2. For the second part, $$\ln(1-x)$$:
Here, $$u = 1-x$$. The derivative of $$u$$ with respect to $$x$$ is -1 (because the derivative of 1 is 0 and the derivative of $$-x$$ is -1).
So, the derivative of $$\ln(1-x)$$ is $$\frac{1}{1-x} \cdot (-1) = -\frac{1}{1-x}$$.

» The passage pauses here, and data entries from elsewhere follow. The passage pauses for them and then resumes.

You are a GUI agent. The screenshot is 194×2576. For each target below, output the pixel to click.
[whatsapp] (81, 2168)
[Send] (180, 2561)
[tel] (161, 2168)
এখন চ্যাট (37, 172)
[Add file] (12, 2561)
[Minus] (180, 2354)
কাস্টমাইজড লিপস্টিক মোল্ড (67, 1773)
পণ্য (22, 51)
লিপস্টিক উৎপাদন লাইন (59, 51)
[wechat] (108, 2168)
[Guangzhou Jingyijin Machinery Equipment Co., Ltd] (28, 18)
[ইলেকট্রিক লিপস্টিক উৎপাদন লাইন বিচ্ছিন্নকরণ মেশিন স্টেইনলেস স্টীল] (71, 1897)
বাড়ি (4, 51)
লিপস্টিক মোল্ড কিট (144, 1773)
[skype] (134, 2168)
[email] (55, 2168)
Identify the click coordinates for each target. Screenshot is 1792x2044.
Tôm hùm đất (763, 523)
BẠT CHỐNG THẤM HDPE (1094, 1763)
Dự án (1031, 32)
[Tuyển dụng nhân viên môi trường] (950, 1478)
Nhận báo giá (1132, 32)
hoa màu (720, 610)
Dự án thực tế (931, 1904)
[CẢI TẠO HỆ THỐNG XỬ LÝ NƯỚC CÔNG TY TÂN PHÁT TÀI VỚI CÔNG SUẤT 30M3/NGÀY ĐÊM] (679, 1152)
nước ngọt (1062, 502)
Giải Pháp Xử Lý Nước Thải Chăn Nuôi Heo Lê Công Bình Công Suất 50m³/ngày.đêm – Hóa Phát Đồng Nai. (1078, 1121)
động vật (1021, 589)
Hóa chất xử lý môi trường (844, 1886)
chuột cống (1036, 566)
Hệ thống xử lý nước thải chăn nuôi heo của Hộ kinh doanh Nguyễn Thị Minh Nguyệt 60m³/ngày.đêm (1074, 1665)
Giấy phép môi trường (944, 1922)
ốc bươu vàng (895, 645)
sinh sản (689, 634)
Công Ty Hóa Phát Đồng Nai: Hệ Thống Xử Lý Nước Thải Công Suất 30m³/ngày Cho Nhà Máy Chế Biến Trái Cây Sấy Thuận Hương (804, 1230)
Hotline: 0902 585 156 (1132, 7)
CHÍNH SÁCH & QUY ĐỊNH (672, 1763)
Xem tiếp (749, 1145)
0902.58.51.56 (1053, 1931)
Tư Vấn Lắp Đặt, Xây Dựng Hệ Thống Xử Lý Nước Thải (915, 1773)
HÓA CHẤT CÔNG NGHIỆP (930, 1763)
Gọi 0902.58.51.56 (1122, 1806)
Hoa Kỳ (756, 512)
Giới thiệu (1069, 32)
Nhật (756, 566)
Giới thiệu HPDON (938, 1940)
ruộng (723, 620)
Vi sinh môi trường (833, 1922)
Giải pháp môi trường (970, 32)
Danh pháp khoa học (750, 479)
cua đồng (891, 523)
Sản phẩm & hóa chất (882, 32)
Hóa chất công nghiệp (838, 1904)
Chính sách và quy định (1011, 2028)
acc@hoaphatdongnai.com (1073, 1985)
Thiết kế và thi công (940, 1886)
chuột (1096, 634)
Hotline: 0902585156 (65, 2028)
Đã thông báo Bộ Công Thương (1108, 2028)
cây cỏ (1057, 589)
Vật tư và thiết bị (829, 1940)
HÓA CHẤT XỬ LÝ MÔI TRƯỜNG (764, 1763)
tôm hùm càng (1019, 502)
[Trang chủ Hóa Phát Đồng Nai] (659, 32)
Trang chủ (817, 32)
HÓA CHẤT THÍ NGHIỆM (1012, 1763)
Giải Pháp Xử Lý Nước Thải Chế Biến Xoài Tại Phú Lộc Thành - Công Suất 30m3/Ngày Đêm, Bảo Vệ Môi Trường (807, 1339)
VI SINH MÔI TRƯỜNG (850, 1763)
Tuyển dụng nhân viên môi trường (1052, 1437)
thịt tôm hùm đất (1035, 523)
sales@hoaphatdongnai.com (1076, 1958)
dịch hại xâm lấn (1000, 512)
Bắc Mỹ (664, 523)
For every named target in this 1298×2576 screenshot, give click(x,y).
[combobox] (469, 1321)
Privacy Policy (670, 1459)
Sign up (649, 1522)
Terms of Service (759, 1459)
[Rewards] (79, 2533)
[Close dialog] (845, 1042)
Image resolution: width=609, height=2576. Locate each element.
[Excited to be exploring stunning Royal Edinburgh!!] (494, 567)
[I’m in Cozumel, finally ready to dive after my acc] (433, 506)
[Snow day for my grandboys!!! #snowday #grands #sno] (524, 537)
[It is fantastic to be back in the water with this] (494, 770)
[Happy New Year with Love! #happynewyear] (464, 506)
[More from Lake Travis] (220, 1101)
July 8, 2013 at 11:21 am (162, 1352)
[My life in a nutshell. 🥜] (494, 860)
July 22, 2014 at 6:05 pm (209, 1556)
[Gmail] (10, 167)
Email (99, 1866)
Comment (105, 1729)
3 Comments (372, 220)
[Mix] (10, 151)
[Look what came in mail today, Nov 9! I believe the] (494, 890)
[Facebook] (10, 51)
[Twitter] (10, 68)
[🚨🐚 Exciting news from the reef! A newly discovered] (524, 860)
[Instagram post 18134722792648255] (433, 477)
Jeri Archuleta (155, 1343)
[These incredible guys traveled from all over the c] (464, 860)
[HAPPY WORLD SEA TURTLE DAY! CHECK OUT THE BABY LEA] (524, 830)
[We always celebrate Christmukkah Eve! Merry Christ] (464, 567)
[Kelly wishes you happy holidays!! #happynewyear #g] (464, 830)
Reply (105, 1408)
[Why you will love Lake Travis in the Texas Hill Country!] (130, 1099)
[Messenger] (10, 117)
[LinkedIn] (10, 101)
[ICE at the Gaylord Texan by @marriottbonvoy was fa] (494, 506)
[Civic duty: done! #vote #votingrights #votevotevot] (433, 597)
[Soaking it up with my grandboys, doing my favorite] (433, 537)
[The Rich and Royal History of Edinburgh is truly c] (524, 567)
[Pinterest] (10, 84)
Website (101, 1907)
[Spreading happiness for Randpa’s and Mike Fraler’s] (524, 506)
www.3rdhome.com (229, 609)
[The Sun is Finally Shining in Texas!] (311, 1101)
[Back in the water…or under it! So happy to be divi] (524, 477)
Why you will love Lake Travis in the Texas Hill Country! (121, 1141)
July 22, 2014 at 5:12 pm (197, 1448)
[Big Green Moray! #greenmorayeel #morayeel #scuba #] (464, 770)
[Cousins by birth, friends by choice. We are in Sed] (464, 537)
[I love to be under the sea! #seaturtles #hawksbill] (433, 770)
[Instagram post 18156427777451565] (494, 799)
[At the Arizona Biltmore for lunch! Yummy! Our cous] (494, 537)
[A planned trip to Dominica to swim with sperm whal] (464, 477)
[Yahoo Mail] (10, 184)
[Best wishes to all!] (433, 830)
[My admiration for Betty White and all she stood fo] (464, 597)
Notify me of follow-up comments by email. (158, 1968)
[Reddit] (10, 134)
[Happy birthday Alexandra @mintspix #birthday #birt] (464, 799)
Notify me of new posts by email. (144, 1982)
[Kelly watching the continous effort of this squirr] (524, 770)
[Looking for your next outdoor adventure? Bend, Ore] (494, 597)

Now, let's put these back into our simplified $$y$$ equation, remembering the $$\frac{1}{2}$$ in front and the minus sign between the terms:
$$\frac{dy}{dx} = \frac{1}{2} \left[\frac{1}{1+x} - \left(-\frac{1}{1-x}\right)\right]$$
$$\frac{dy}{dx} = \frac{1}{2} \left[\frac{1}{1+x} + \frac{1}{1-x}\right]$$

To combine the fractions inside the brackets, we need a common denominator. The easiest common denominator is just multiplying the two denominators together: $$(1+x)(1-x)$$.
$$\frac{dy}{dx} = \frac{1}{2} \left[\frac{1(1-x)}{(1+x)(1-x)} + \frac{1(1+x)}{(1-x)(1+x)}\right]$$
$$\frac{dy}{dx} = \frac{1}{2} \left[\frac{(1-x) + (1+x)}{(1+x)(1-x)}\right]$$

Now, let's simplify the top and bottom parts.
On the top: $$1-x+1+x = 2$$ (the $$-x$$ and $$+x$$ cancel out!)
On the bottom: $$(1+x)(1-x)$$ is a special multiplication pattern called the "difference of squares", which simplifies to $$1^2 - x^2 = 1-x^2$$.

So, our expression becomes:
$$\frac{dy}{dx} = \frac{1}{2} \left[\frac{2}{1-x^2}\right]$$

Finally, we can multiply that $$\frac{1}{2}$$ by the fraction:
$$\frac{dy}{dx} = \frac{1 \cdot 2}{2 \cdot (1-x^2)}$$
$$\frac{dy}{dx} = \frac{2}{2(1-x^2)}$$
The 2s cancel out!
$$\frac{dy}{dx} = \frac{1}{1-x^2}$$

And that's our answer! We used log rules to break a complicated problem into simpler pieces, then applied basic derivative rules, and finally combined everything.